How do you feel your songs and sound have changed over the five albums?
Somewhere along the way, our aspirations have changed. When we first started, like every other band we thought we could change the world, or at least a very little part of it. You want to change the way people view a subject or what a band could be through your input. Then eventually you start using the band to change yourself. It becomes a personal endeavour and you stop thinking about what people are going to make of it. That initial aspiration never goes away fully, mind you; it’s just that you stop thinking about it.

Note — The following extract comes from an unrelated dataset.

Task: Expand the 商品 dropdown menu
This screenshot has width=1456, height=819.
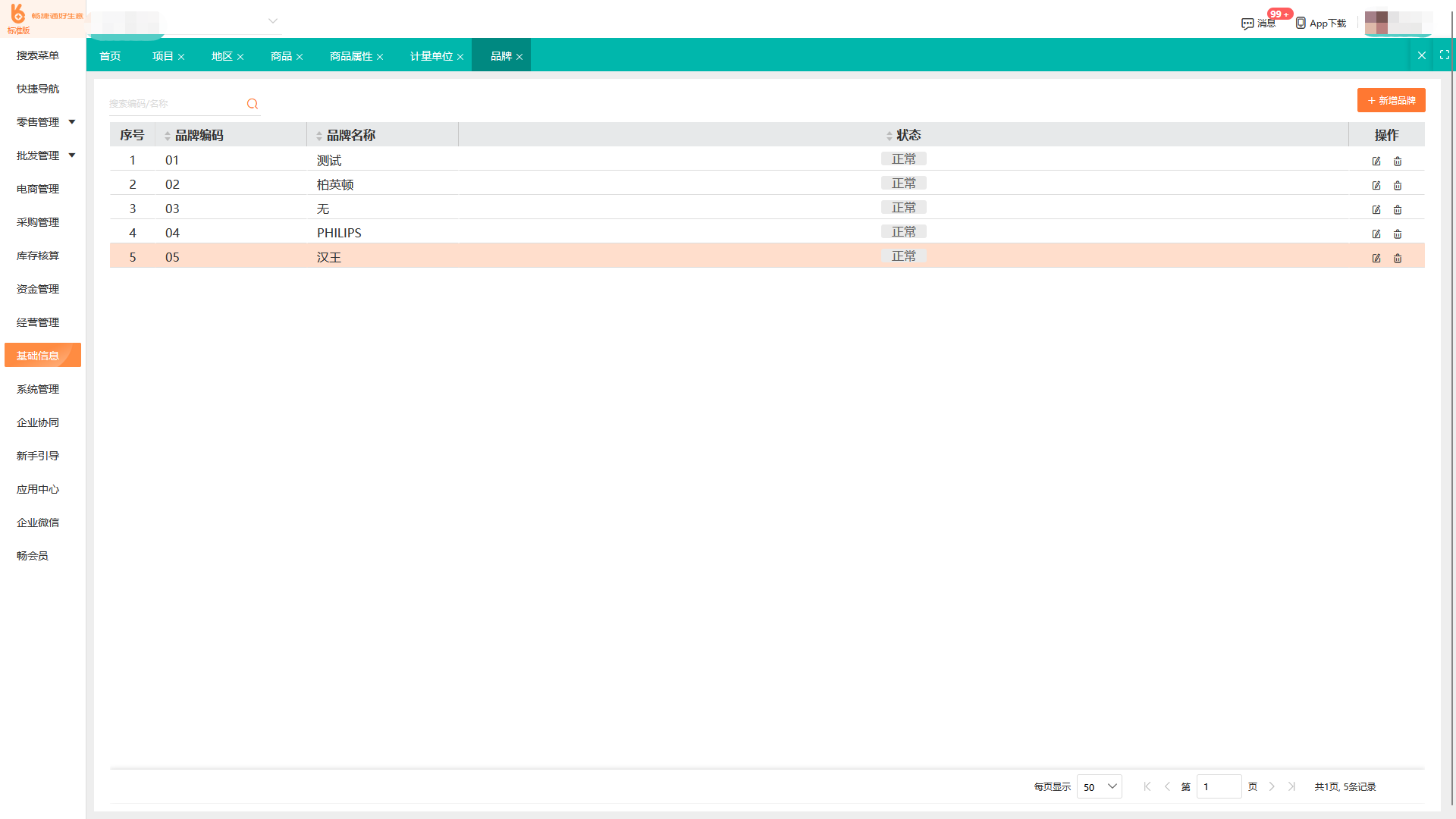Action: 281,55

You’ve toured with some pretty big names. One of the bands, Paramore, even said you’d influenced their music. Which of the bands has been the most memorable?
Every band we’ve toured with has left some kind of imprint on us, even Sky Larkin! And you can learn just as much from being first on at The Deaf Institute in Manchester to being first on at the San Siro Racecourse in Milan. I couldn’t pick a favourite, but I would say that touring with Wild Beasts across Europe back in 2011 was a special one because of how unique their Smother record is. To be able to witness such an amazing album re-enacted every night for a fortnight was wonderful and emotionally devastating at the same time.
The ‘guitar sound’ seems to be more to the fore on your new album. Was this a conscious move on your part?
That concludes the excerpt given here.